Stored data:
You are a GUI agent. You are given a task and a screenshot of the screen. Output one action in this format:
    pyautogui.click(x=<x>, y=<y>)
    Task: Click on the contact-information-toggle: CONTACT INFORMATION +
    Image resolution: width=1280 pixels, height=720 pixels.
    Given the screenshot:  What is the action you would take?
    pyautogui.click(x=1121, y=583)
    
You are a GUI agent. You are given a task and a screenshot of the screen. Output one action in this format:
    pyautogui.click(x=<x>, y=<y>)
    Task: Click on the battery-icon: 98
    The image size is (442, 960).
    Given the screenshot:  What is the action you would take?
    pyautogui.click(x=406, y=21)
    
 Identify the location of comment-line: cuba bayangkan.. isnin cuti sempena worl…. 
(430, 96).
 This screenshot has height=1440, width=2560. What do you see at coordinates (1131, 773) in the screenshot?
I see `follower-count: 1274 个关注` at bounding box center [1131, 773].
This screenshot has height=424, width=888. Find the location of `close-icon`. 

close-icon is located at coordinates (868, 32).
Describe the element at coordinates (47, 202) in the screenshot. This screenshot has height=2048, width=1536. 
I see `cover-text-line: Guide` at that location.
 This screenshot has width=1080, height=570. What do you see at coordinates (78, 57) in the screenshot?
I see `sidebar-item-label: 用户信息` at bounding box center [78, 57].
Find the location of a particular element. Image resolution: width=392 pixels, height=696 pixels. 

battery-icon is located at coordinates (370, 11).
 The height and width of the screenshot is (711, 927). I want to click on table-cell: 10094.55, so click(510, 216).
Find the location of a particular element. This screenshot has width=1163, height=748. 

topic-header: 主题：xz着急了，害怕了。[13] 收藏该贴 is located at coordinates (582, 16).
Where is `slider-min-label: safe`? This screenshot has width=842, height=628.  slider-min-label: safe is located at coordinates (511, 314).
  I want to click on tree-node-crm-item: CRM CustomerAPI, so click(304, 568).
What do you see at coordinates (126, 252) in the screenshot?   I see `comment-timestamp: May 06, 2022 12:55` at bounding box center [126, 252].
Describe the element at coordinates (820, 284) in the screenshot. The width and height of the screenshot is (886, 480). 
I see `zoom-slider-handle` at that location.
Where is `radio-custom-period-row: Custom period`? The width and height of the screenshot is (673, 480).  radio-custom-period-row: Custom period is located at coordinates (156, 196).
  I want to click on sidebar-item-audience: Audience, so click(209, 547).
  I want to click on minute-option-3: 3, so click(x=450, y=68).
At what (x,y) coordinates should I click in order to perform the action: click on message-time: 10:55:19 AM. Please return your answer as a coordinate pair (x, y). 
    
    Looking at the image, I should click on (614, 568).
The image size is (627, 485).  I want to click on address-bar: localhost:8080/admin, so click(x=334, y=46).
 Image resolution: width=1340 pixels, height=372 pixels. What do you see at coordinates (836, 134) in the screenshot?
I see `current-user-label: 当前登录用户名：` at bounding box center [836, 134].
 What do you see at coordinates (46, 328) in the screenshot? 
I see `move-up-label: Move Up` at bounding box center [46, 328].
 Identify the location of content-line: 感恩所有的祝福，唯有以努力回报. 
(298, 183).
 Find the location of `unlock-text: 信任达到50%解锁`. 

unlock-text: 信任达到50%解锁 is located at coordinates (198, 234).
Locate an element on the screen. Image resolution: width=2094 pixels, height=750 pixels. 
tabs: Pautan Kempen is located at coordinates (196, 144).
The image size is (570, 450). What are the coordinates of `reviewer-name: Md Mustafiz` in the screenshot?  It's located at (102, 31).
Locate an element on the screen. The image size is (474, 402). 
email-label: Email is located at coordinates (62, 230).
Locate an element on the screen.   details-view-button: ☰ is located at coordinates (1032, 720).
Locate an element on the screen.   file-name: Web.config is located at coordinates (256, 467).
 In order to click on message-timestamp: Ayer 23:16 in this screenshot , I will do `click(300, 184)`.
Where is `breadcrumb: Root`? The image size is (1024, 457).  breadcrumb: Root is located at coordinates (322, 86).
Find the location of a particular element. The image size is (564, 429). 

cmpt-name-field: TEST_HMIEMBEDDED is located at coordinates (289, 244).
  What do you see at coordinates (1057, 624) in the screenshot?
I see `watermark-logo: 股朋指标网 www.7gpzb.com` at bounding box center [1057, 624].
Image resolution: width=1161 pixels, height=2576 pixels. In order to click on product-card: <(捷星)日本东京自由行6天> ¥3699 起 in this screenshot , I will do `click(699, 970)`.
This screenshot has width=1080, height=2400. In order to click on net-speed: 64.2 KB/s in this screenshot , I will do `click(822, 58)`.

> **What to do**
Can you lay out every line of the data above as a Markdown table with the columns "Row" and "Line", numbering each row and leaving out blank lines?

> **Answer space**
| Row | Line |
|---|---|
| 1 | You are a GUI agent. You are given a task and a screenshot of the screen. Output one action in this format: |
| 2 |     pyautogui.click(x=<x>, y=<y>) |
| 3 |     Task: Click on the contact-information-toggle: CONTACT INFORMATION + |
| 4 |     Image resolution: width=1280 pixels, height=720 pixels. |
| 5 |     Given the screenshot:  What is the action you would take? |
| 6 |     pyautogui.click(x=1121, y=583) |
| 7 | You are a GUI agent. You are given a task and a screenshot of the screen. Output one action in this format: |
| 8 |     pyautogui.click(x=<x>, y=<y>) |
| 9 |     Task: Click on the battery-icon: 98 |
| 10 |     The image size is (442, 960). |
| 11 |     Given the screenshot:  What is the action you would take? |
| 12 |     pyautogui.click(x=406, y=21) |
| 13 |  Identify the location of comment-line: cuba bayangkan.. isnin cuti sempena worl….  |
| 14 | (430, 96). |
| 15 |  This screenshot has height=1440, width=2560. What do you see at coordinates (1131, 773) in the screenshot? |
| 16 | I see `follower-count: 1274 个关注` at bounding box center [1131, 773]. |
| 17 | This screenshot has height=424, width=888. Find the location of `close-icon`.  |
| 18 | close-icon is located at coordinates (868, 32). |
| 19 | Describe the element at coordinates (47, 202) in the screenshot. This screenshot has height=2048, width=1536.  |
| 20 | I see `cover-text-line: Guide` at that location. |
| 21 |  This screenshot has width=1080, height=570. What do you see at coordinates (78, 57) in the screenshot? |
| 22 | I see `sidebar-item-label: 用户信息` at bounding box center [78, 57]. |
| 23 | Find the location of a particular element. Image resolution: width=392 pixels, height=696 pixels.  |
| 24 | battery-icon is located at coordinates (370, 11). |
| 25 |  The height and width of the screenshot is (711, 927). I want to click on table-cell: 10094.55, so click(510, 216). |
| 26 | Find the location of a particular element. This screenshot has width=1163, height=748.  |
| 27 | topic-header: 主题：xz着急了，害怕了。[13] 收藏该贴 is located at coordinates (582, 16). |
| 28 | Where is `slider-min-label: safe`? This screenshot has width=842, height=628.  slider-min-label: safe is located at coordinates (511, 314). |
| 29 |   I want to click on tree-node-crm-item: CRM CustomerAPI, so click(304, 568). |
| 30 | What do you see at coordinates (126, 252) in the screenshot?   I see `comment-timestamp: May 06, 2022 12:55` at bounding box center [126, 252]. |
| 31 | Describe the element at coordinates (820, 284) in the screenshot. The width and height of the screenshot is (886, 480).  |
| 32 | I see `zoom-slider-handle` at that location. |
| 33 | Where is `radio-custom-period-row: Custom period`? The width and height of the screenshot is (673, 480).  radio-custom-period-row: Custom period is located at coordinates (156, 196). |
| 34 |   I want to click on sidebar-item-audience: Audience, so click(209, 547). |
| 35 |   I want to click on minute-option-3: 3, so click(x=450, y=68). |
| 36 | At what (x,y) coordinates should I click in order to perform the action: click on message-time: 10:55:19 AM. Please return your answer as a coordinate pair (x, y).  |
| 37 |     Looking at the image, I should click on (614, 568). |
| 38 | The image size is (627, 485).  I want to click on address-bar: localhost:8080/admin, so click(x=334, y=46). |
| 39 |  Image resolution: width=1340 pixels, height=372 pixels. What do you see at coordinates (836, 134) in the screenshot? |
| 40 | I see `current-user-label: 当前登录用户名：` at bounding box center [836, 134]. |
| 41 |  What do you see at coordinates (46, 328) in the screenshot?  |
| 42 | I see `move-up-label: Move Up` at bounding box center [46, 328]. |
| 43 |  Identify the location of content-line: 感恩所有的祝福，唯有以努力回报.  |
| 44 | (298, 183). |
| 45 |  Find the location of `unlock-text: 信任达到50%解锁`.  |
| 46 | unlock-text: 信任达到50%解锁 is located at coordinates (198, 234). |
| 47 | Locate an element on the screen. Image resolution: width=2094 pixels, height=750 pixels.  |
| 48 | tabs: Pautan Kempen is located at coordinates (196, 144). |
| 49 | The image size is (570, 450). What are the coordinates of `reviewer-name: Md Mustafiz` in the screenshot?  It's located at (102, 31). |
| 50 | Locate an element on the screen. The image size is (474, 402).  |
| 51 | email-label: Email is located at coordinates (62, 230). |
| 52 | Locate an element on the screen.   details-view-button: ☰ is located at coordinates (1032, 720). |
| 53 | Locate an element on the screen.   file-name: Web.config is located at coordinates (256, 467). |
| 54 |  In order to click on message-timestamp: Ayer 23:16 in this screenshot , I will do `click(300, 184)`. |
| 55 | Where is `breadcrumb: Root`? The image size is (1024, 457).  breadcrumb: Root is located at coordinates (322, 86). |
| 56 | Find the location of a particular element. The image size is (564, 429).  |
| 57 | cmpt-name-field: TEST_HMIEMBEDDED is located at coordinates (289, 244). |
| 58 |   What do you see at coordinates (1057, 624) in the screenshot? |
| 59 | I see `watermark-logo: 股朋指标网 www.7gpzb.com` at bounding box center [1057, 624]. |
| 60 | Image resolution: width=1161 pixels, height=2576 pixels. In order to click on product-card: <(捷星)日本东京自由行6天> ¥3699 起 in this screenshot , I will do `click(699, 970)`. |
| 61 | This screenshot has width=1080, height=2400. In order to click on net-speed: 64.2 KB/s in this screenshot , I will do `click(822, 58)`. |